I've long struggled to figure out the Black-Eyed Peas. It's the kind of music where so much information is pumped into you at such an immense pace that effective criticism is hard to accomplish. Their tourette's aesthetic means that you never know what's important and what's just pure random; sounds, catchphrases, grooves, and snippets of melody spark out at you with haphazard ferociousness. Take "I Got a Feeling." (I cut out the actual video, since we're just talking about the music here.)
Around 3:15 is I think the purest example of that aesthetic. will.i.am is singing a repetition of the lines "Fill up my cup / Mazel Tov / Look at her dancing / Just take it off." Fergie responds to each line with some electronified stream-of-consciousness retort. Listen to it, it's just so...random.

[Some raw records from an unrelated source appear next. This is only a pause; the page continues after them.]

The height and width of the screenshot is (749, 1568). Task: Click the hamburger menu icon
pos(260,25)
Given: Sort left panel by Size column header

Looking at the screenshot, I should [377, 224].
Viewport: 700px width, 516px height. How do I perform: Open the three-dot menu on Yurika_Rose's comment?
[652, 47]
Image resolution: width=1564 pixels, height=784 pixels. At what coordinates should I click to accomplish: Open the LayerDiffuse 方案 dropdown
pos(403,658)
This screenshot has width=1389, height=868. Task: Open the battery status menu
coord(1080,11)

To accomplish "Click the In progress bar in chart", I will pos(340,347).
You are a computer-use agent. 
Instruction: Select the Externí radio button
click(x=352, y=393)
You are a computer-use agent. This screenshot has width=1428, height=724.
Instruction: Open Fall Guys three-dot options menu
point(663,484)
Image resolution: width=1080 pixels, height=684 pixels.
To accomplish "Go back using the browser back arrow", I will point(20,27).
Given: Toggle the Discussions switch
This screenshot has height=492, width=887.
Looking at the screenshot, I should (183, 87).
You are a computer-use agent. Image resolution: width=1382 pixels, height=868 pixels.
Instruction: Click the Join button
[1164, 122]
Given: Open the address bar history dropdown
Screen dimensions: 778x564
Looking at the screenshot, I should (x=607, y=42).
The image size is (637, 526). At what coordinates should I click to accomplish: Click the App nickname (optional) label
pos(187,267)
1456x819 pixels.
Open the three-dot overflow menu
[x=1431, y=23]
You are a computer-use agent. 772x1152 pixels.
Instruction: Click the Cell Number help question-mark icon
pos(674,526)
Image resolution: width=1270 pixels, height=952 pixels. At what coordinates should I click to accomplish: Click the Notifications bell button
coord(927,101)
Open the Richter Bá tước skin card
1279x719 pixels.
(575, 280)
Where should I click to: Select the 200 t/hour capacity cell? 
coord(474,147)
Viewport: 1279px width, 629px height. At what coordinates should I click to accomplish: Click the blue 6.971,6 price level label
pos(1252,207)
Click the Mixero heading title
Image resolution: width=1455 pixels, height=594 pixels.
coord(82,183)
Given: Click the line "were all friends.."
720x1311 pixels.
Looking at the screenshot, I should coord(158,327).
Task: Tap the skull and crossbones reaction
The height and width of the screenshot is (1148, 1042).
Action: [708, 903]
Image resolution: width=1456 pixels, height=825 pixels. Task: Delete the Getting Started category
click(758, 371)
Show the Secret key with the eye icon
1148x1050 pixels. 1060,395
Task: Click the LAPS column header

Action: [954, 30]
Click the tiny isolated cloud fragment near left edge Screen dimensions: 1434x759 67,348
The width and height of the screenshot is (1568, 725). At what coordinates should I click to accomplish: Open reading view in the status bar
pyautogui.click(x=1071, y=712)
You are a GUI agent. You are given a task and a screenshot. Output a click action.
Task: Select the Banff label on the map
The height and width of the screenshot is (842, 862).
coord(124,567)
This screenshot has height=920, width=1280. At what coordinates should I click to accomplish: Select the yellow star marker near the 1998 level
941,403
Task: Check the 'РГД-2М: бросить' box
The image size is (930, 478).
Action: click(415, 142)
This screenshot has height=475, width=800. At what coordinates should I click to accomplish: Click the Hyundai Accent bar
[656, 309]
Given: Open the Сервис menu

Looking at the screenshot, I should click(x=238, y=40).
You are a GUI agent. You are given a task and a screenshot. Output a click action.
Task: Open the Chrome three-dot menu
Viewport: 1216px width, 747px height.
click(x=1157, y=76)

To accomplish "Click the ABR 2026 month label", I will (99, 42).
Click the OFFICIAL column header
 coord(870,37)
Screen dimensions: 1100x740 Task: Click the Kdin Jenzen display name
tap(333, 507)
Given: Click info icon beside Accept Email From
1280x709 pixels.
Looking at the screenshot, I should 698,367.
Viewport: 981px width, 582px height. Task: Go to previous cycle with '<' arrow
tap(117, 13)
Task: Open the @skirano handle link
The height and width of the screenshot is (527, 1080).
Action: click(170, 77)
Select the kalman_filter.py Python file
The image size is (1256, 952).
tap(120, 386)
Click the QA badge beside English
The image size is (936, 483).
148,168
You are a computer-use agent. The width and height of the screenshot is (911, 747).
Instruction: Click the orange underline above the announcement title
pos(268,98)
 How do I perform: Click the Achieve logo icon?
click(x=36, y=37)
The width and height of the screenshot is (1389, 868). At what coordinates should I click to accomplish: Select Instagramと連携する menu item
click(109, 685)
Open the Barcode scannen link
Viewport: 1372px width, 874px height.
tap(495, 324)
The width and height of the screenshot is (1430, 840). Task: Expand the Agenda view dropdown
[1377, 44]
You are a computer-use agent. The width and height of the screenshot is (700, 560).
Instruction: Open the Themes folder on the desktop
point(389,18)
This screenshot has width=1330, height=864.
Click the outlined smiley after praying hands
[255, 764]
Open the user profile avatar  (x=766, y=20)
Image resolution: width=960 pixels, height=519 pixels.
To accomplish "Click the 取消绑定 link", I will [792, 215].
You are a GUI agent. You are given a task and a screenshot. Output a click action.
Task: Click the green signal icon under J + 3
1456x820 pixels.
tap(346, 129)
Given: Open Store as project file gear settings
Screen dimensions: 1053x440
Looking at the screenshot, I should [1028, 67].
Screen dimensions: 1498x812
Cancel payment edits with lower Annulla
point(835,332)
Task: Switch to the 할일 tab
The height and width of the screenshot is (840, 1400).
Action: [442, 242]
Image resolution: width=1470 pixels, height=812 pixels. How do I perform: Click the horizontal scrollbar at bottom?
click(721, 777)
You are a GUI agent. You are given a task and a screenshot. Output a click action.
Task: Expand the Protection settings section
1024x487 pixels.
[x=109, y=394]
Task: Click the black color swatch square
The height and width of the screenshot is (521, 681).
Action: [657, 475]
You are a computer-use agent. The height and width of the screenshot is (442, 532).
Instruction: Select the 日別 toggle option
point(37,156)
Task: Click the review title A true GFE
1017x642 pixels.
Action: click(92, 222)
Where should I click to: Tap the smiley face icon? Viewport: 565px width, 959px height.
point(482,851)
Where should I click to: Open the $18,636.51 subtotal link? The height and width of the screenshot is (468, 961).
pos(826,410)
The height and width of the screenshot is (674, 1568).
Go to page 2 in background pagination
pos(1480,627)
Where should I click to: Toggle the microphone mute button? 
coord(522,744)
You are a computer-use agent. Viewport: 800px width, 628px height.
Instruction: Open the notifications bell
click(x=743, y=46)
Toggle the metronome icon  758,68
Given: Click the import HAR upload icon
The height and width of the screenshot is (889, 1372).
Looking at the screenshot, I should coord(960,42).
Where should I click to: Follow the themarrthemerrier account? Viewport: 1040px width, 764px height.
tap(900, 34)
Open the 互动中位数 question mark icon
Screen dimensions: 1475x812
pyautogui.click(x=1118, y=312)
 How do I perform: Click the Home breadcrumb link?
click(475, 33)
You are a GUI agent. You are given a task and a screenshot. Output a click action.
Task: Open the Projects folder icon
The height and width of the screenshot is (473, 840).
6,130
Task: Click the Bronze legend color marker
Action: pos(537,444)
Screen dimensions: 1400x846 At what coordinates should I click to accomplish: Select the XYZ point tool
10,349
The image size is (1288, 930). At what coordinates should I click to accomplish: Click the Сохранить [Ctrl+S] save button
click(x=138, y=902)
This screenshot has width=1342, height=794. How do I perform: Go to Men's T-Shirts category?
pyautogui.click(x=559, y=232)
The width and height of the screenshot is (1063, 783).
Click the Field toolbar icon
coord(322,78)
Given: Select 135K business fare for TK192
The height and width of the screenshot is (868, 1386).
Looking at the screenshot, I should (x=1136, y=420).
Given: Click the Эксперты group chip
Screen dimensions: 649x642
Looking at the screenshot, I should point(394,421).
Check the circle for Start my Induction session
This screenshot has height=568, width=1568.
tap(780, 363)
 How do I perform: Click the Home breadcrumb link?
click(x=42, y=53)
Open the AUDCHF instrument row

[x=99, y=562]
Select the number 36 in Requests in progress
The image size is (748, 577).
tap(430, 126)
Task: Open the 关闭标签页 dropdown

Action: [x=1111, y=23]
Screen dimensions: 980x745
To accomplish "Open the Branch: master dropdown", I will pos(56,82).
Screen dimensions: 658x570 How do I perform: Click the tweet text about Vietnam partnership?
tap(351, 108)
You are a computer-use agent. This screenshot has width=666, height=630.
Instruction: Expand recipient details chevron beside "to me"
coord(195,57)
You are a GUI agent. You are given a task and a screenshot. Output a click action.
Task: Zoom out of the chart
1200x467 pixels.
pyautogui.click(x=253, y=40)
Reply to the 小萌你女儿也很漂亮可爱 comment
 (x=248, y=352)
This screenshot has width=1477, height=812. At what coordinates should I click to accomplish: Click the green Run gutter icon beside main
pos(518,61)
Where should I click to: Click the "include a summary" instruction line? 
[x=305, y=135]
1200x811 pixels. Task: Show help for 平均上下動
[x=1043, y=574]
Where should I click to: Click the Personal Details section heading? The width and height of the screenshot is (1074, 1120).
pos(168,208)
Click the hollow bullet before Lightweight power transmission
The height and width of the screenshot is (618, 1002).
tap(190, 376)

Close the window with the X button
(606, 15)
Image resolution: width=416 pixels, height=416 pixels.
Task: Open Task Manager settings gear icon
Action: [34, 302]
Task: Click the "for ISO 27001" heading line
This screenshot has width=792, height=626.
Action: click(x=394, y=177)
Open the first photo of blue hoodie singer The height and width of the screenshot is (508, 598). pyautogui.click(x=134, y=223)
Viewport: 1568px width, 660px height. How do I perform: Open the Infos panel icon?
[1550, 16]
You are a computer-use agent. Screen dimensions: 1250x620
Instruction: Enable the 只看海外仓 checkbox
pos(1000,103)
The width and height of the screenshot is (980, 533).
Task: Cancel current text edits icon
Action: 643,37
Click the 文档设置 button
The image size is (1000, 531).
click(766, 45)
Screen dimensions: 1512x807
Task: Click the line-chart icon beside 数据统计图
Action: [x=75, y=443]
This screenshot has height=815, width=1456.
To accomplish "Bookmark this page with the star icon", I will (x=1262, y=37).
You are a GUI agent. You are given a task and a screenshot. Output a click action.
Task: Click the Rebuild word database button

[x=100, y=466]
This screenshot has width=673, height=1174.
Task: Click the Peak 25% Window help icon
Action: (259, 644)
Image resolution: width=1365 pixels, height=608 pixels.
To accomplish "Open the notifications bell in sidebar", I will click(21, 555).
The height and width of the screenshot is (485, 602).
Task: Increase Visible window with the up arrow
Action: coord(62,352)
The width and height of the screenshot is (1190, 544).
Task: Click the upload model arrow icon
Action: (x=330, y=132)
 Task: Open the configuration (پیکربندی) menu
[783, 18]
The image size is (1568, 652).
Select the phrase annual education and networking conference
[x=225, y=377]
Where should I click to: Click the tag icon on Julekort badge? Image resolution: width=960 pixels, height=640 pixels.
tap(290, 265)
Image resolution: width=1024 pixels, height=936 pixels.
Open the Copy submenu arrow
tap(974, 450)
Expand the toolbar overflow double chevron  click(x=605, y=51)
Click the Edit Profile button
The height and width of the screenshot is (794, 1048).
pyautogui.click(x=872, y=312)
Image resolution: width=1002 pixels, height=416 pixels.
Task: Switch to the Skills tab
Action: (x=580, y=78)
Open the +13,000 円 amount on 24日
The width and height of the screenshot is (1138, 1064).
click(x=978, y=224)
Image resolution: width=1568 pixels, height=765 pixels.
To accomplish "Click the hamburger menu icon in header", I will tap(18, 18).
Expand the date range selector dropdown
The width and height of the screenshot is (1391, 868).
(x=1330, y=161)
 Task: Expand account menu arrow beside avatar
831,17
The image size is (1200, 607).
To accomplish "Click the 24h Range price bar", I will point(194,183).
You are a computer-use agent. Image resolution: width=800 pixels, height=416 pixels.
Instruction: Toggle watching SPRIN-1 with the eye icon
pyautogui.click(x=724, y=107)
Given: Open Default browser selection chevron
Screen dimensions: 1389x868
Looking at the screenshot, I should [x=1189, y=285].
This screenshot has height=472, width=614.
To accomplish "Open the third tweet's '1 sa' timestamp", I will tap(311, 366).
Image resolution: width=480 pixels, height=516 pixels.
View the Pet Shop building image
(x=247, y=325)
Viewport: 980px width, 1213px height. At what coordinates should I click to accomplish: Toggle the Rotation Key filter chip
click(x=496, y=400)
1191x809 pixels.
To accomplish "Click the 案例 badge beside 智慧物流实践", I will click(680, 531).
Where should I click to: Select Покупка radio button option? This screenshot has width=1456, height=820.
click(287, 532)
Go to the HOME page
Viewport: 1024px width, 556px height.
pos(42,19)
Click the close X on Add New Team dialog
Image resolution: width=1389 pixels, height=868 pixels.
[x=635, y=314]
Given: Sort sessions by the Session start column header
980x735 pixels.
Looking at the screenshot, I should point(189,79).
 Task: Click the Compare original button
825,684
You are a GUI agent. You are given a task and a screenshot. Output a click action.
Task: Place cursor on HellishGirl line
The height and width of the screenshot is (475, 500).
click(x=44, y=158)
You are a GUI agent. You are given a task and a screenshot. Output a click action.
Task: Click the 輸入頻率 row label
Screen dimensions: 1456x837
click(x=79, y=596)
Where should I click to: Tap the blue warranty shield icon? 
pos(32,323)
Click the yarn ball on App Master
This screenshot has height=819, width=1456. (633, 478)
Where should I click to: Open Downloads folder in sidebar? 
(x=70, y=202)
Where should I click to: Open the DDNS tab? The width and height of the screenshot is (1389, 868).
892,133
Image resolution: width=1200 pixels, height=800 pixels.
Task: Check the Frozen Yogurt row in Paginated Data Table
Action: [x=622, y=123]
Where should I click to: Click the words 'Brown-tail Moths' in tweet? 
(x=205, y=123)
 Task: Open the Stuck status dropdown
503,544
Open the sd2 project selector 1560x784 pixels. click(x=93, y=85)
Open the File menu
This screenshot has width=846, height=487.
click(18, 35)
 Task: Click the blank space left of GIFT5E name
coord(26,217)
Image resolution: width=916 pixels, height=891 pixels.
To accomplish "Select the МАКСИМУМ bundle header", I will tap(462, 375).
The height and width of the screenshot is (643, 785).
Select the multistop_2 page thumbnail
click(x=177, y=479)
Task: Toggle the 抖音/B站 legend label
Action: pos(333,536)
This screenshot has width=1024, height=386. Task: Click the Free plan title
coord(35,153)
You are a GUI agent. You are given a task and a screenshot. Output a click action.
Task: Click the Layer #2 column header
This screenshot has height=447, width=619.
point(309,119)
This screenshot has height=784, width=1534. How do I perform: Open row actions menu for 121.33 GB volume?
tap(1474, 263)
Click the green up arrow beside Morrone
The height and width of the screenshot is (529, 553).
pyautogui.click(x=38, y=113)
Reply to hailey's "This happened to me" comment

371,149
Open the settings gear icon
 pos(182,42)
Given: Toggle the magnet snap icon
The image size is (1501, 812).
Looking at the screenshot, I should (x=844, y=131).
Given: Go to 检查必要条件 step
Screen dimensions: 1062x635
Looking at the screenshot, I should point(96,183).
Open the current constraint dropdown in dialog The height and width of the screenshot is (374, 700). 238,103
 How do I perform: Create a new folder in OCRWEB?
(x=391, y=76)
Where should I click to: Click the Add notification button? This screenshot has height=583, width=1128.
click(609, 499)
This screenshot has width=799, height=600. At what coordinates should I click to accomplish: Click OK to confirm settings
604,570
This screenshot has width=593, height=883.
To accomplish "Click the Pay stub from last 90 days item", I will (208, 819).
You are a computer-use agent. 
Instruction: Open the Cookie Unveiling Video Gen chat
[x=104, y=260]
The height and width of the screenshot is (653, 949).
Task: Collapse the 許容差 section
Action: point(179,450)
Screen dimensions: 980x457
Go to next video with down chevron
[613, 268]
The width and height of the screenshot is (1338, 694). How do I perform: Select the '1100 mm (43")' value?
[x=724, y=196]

But the randomness isn't just random, it's a choice by will.i.am, who I gather is the musical brains behind this outfit. And as I listen to this song in particular, I notice that it results from his very unique approach to structure. "I Got a Feeling" is, like most of their material, a dance tune. As such, it draws upon the usual formal devices of post-disco dance music. It has the accretionary beginning, where the feeling of getting ready for a party is evoked by a gradual building up of instruments and voices, and then the buildup of tension to be released at particularly ecstatic moments. The sort of stuff Chairman Bob writes about. And yet, it does this very perfunctorily. The initial buildup ends when the beat comes in at the one minute mark, and it's distinctly underwhelming. Probably the best such release is the one at 3:46, but again, it's nothing so spectacular. I think the biggest problem is that the harmonic movement at the end of each repetition, going from C to G, is quite flaccid. That's the spot in the progression most often aligned with a movement of release, and it's hard to care that much about a perfect fourth.
So I was pleased to read in a recent issue of Rolling Stone an interview with Will.i.Am that talked a little bit about his musical logic. Unfortunately, it's behind a paywall so you can't read it without a subscription. But in it, will.i.am says quite forthrightly that he is not interested in the usual structural mechanics of either a pop song or a longer electronic dance music set. Instead, he argues for what he somewhat amorphously calls a "unique sound" to a song, instantly recognizable on the radio. That doesn't seem all that different from any musician trying to find their sound, but I sense that he means this actually quite structurally: his goal with these songs is to make sure that if you happen to tune onto a station playing "I Got a Feeling", you have have 99% chance that you will be listening to this unique sound--not some a bridge, not some varying material, but just the unique, recognizable sound. There is no musical development over the course of the song, because development requires an old-fashioned way of listening where you actually listen to the song from beginning to the end. In shades of Michael Fried, will.i.am wants you to apprehend and absorb the totality of the pop tune in one instant.
He admits in the interview, forthrightly and apologetically, that his model here is the music of television commercials, where you similarly need to create a musical impression in a compressed amount of time, and where any formal structure in the original song will be chopped up beyond recognition. That's why, he says, the Black-Eyed Peas have been so successful in placing their music in commercials; it's working purposefully for that aesthetic. Late capitalism, yadda yadda yadda.
Interesting, I thought! And whatever you think of that compositional approach, I think it helps to explain the rather aleatoric aspects of their music that confound me so--as any composer will tell you, when you don't have a clear structure in the music to orient yourself to, any musical choice (that doesn't take away from the overall sound) does indeed become quite random.